Open Access Dissertation


College of Nursing

First Advisor

Stephanie Burgess


The purpose of this quality improvement project is to compare the provider’s perception following an educational model of using single symptom management versus multi-symptom management during the end-of-life transition in adult patients for improved quality of life outcomes. The appraised evidence indicates that it is critical to have anticipatory medications at the patient’s residence to manage multiple symptoms rather than focusing exclusively on a single symptom management such as pain management. In February 2016, the author conducted an educational model among hospice providers for increasing knowledge and awareness of multi-symptom management. Thirty (n = 30) Clinical Nursing Directors, Licensed Practical Nurses, Medical Directors, and Registered Nurse Case Managers from hospice organizations located in South Carolina were surveyed pre and post intervention regarding their perception of symptoms, the most prominent distressful symptoms that are experienced by hospice patients, and the pharmaceutical preference to manage distressful symptoms. With a response rate of 77%; (n=23) participants pre-test responses indicated that pain (35%) was the most prominent symptom among patients; Dyspnea/SOB (44%) was identified as the most distressful symptom for patients; and anxiety/restlessness and increased respiratory secretions received (35%) as the most distressful symptoms for patients’ families and/ or caregivers witnessed during a patient’s last two weeks of life.
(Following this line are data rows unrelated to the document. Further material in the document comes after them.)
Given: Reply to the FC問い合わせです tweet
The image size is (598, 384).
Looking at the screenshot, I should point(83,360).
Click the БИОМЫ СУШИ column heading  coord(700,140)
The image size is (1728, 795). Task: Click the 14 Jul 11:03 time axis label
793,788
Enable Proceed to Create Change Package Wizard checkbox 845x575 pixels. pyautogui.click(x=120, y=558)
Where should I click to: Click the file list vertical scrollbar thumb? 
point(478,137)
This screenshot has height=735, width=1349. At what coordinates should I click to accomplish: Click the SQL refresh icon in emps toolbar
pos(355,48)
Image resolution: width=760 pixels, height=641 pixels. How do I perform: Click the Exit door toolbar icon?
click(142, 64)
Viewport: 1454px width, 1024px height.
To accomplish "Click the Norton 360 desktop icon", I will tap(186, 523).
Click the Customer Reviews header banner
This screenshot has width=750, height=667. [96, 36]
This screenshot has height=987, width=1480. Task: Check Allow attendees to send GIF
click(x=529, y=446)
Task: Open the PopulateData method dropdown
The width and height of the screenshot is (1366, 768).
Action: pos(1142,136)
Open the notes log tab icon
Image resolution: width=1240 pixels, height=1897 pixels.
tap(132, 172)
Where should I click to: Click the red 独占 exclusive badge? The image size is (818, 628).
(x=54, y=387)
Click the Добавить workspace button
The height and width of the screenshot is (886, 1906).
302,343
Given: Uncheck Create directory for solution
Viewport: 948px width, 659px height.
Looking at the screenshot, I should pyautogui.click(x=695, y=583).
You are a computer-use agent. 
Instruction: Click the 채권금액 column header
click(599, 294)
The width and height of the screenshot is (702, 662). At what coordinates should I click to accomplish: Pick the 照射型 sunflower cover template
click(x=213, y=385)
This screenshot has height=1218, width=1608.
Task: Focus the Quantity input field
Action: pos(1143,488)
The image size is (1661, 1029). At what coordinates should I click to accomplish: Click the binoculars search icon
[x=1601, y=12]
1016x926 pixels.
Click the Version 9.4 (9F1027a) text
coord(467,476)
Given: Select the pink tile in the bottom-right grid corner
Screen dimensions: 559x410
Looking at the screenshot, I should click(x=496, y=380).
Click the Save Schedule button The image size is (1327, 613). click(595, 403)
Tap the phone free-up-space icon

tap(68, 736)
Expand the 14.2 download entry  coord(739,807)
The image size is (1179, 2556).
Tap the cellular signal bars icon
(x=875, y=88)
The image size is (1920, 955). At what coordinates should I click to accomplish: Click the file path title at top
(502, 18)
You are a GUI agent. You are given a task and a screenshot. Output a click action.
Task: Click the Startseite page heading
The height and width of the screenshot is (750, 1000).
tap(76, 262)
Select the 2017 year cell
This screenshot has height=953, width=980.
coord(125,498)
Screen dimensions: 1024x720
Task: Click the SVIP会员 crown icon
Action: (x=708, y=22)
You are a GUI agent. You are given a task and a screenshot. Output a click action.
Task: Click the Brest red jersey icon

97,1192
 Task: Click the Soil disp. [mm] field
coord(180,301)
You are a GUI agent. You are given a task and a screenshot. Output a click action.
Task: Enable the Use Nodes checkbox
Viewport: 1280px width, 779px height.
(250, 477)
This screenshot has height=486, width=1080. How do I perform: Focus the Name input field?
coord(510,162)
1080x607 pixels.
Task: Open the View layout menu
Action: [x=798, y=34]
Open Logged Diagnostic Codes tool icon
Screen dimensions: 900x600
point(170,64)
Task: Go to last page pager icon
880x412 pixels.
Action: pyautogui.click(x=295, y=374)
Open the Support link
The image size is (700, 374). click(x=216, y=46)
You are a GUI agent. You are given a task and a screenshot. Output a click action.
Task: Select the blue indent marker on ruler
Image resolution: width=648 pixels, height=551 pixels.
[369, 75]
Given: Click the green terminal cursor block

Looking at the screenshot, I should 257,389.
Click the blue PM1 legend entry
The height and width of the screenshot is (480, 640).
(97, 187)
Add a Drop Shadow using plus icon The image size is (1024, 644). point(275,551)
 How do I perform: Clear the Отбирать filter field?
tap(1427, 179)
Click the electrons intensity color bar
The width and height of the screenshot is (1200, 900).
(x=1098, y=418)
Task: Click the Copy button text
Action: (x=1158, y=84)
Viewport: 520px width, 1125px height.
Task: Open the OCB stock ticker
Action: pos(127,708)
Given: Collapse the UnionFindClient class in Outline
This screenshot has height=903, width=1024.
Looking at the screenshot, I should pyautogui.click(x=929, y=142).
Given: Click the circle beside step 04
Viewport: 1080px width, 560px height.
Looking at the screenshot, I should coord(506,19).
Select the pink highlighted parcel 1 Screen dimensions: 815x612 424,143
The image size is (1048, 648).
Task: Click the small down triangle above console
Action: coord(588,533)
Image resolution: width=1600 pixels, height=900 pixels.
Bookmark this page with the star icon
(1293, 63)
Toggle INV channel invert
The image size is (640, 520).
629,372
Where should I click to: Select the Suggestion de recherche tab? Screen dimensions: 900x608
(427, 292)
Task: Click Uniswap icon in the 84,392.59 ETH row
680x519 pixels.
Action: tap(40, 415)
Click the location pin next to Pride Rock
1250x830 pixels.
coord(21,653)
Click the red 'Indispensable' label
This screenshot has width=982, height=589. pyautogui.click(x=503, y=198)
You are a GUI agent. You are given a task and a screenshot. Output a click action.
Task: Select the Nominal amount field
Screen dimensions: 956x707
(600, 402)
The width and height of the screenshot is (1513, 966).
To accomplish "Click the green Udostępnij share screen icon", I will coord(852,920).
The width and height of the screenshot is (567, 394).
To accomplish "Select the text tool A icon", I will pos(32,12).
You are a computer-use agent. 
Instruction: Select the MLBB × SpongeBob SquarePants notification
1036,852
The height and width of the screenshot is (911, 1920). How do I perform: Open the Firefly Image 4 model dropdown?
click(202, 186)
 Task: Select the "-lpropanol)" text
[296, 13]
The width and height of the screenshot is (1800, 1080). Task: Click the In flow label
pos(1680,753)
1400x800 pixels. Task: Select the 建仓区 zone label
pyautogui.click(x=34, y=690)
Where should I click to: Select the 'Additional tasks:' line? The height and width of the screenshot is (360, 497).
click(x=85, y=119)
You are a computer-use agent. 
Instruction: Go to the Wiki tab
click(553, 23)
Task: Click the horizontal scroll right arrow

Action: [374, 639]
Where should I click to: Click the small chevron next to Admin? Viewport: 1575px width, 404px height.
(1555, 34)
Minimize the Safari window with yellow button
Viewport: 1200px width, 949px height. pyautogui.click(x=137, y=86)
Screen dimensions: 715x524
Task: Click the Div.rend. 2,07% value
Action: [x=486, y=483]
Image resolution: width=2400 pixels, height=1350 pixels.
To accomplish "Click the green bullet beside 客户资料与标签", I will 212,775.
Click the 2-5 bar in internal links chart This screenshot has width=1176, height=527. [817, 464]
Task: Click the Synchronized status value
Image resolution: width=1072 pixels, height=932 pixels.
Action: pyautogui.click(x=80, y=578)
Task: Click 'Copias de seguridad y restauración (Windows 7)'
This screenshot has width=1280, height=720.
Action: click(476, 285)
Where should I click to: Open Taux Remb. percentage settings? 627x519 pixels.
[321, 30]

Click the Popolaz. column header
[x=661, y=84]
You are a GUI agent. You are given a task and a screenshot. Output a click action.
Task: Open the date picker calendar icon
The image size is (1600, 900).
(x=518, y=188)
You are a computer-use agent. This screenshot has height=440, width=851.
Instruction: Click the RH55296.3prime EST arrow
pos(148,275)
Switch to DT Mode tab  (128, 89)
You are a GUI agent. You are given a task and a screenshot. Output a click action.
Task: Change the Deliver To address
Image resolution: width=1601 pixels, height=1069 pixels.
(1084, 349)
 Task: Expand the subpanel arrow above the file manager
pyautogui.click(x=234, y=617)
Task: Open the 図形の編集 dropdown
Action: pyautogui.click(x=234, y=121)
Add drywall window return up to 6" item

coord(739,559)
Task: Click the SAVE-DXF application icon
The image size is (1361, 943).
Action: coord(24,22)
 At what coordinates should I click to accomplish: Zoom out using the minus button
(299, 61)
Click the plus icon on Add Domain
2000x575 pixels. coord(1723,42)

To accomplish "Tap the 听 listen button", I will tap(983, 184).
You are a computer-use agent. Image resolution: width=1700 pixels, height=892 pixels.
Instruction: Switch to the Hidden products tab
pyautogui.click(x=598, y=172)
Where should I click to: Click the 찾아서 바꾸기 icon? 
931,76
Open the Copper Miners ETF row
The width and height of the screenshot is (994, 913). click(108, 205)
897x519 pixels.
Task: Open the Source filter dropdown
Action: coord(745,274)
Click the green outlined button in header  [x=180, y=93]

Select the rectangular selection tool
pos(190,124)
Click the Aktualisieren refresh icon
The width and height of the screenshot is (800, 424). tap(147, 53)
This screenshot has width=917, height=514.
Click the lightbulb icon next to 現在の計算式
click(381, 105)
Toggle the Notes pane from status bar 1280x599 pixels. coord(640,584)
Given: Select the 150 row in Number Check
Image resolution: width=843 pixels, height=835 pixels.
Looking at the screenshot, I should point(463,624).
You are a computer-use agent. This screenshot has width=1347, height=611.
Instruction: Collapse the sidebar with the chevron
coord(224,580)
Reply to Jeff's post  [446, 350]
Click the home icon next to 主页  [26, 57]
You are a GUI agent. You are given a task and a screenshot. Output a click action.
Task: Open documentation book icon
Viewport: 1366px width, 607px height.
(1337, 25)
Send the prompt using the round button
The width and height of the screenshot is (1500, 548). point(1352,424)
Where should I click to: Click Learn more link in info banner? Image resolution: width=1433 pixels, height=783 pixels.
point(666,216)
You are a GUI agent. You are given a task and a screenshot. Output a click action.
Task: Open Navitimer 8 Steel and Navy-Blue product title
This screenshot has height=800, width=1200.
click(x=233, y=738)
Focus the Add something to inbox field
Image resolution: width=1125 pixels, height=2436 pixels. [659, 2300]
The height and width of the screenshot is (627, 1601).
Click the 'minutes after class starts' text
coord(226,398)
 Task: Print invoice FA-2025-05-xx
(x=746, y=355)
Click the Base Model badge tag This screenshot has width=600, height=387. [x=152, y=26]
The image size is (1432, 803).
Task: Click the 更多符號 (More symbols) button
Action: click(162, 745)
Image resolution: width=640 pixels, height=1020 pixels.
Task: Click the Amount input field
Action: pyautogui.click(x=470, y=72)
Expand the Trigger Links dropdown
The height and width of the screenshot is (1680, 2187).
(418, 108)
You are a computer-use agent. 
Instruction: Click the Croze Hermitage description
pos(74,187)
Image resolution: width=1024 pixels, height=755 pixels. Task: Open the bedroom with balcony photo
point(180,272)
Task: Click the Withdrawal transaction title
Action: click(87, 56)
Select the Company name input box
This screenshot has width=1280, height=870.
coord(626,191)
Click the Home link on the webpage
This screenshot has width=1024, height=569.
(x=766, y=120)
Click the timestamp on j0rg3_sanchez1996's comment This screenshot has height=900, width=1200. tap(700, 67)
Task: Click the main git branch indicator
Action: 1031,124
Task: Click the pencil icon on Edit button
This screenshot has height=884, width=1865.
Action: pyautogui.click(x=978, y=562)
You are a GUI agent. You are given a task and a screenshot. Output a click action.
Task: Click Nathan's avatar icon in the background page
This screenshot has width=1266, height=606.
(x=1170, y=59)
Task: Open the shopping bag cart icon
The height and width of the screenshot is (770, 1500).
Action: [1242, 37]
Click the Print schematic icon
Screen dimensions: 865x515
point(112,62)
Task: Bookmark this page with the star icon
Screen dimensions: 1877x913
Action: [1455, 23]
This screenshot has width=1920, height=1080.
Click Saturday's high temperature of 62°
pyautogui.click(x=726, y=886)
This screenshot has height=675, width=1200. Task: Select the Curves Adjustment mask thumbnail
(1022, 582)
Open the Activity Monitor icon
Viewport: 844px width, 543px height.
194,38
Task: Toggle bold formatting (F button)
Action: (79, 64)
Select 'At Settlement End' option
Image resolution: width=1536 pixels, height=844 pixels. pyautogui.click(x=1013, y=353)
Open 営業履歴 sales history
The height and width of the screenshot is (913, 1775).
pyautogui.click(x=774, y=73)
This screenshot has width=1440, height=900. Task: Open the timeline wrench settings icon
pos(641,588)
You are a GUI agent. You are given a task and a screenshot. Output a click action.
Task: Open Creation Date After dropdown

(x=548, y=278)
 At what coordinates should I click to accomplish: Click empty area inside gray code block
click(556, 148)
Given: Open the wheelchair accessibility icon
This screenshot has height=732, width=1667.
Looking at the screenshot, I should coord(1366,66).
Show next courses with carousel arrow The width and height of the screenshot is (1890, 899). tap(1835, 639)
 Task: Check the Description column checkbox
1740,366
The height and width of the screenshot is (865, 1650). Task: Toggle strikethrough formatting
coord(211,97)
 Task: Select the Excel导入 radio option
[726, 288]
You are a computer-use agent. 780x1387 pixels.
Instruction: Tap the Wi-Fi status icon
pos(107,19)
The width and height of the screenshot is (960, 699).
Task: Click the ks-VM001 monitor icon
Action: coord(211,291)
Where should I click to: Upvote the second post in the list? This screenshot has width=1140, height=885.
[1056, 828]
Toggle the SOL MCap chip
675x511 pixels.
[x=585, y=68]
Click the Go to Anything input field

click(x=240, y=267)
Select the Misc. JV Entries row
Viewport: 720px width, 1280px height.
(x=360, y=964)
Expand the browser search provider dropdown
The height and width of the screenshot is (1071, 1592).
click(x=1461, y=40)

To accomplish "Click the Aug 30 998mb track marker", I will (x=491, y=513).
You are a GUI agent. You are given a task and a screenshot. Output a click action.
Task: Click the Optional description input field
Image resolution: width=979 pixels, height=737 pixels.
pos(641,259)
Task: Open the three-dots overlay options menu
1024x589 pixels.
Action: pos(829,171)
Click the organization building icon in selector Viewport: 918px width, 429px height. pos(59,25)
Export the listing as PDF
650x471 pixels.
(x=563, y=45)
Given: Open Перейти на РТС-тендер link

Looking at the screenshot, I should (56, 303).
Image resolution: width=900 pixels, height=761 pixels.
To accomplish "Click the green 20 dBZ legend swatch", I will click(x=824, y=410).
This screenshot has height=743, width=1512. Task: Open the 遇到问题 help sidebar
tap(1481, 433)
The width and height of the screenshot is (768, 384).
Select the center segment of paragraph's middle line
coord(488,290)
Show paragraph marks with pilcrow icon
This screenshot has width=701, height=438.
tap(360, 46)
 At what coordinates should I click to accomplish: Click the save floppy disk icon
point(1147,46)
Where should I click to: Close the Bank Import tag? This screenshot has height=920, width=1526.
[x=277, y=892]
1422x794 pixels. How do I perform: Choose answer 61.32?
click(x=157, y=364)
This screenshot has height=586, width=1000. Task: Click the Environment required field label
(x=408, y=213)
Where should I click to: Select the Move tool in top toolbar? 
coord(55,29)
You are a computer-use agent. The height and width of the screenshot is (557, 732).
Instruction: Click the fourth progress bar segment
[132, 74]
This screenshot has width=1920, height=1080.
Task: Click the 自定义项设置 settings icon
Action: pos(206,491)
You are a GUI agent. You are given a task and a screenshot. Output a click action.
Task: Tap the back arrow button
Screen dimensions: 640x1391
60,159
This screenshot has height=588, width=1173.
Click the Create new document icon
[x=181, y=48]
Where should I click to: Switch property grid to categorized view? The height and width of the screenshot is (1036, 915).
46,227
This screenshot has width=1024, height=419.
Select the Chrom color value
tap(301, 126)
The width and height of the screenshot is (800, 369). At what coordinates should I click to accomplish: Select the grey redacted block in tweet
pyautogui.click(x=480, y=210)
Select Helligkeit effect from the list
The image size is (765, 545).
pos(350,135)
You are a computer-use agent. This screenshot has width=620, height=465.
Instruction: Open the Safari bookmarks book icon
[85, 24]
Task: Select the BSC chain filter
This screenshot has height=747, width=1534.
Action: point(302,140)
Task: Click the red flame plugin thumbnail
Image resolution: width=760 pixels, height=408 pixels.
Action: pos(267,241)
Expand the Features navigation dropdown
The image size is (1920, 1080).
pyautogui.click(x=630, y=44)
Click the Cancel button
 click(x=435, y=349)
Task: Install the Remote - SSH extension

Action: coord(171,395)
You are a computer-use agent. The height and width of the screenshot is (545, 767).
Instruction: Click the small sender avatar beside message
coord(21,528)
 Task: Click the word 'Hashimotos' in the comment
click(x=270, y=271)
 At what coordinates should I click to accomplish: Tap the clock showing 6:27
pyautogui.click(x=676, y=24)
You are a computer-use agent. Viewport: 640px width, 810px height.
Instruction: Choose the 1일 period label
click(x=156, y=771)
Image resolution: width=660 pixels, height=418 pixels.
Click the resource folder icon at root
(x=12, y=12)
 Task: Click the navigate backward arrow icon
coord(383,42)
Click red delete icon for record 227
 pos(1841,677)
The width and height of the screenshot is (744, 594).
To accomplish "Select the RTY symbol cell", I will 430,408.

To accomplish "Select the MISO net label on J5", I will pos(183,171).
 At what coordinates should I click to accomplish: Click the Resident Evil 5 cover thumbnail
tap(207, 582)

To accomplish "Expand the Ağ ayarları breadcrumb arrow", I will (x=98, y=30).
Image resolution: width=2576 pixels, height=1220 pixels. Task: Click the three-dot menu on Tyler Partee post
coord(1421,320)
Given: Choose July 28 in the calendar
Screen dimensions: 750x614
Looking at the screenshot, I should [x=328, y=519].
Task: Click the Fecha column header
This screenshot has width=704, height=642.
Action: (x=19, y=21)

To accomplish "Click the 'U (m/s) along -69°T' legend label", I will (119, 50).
Hospice provider’s post-test responses indicated that the most prominent symptom was dyspnea/SOB (30%) followed by pain (22%). Additionally, the presence of anxiety/restlessness had increased by almost (10%) in the post-test results (26%). Healthcare providers reported the most distressful symptom for the patient was dyspnea/SOB (44%) with the same response rate both pre-test and post-test. However, the prevalence of pain as the most distressful symptom’s response rate decreased from pre-test (17%) to post-test (9%). The presence of perceived increased respiratory secretions response rate increased from pre-test (13%) to post-test (22%). This project was consistent with the evidence that multi-symptom management is critical in end of life transitions and care providers must focus on multi-symptoms rather than single symptom.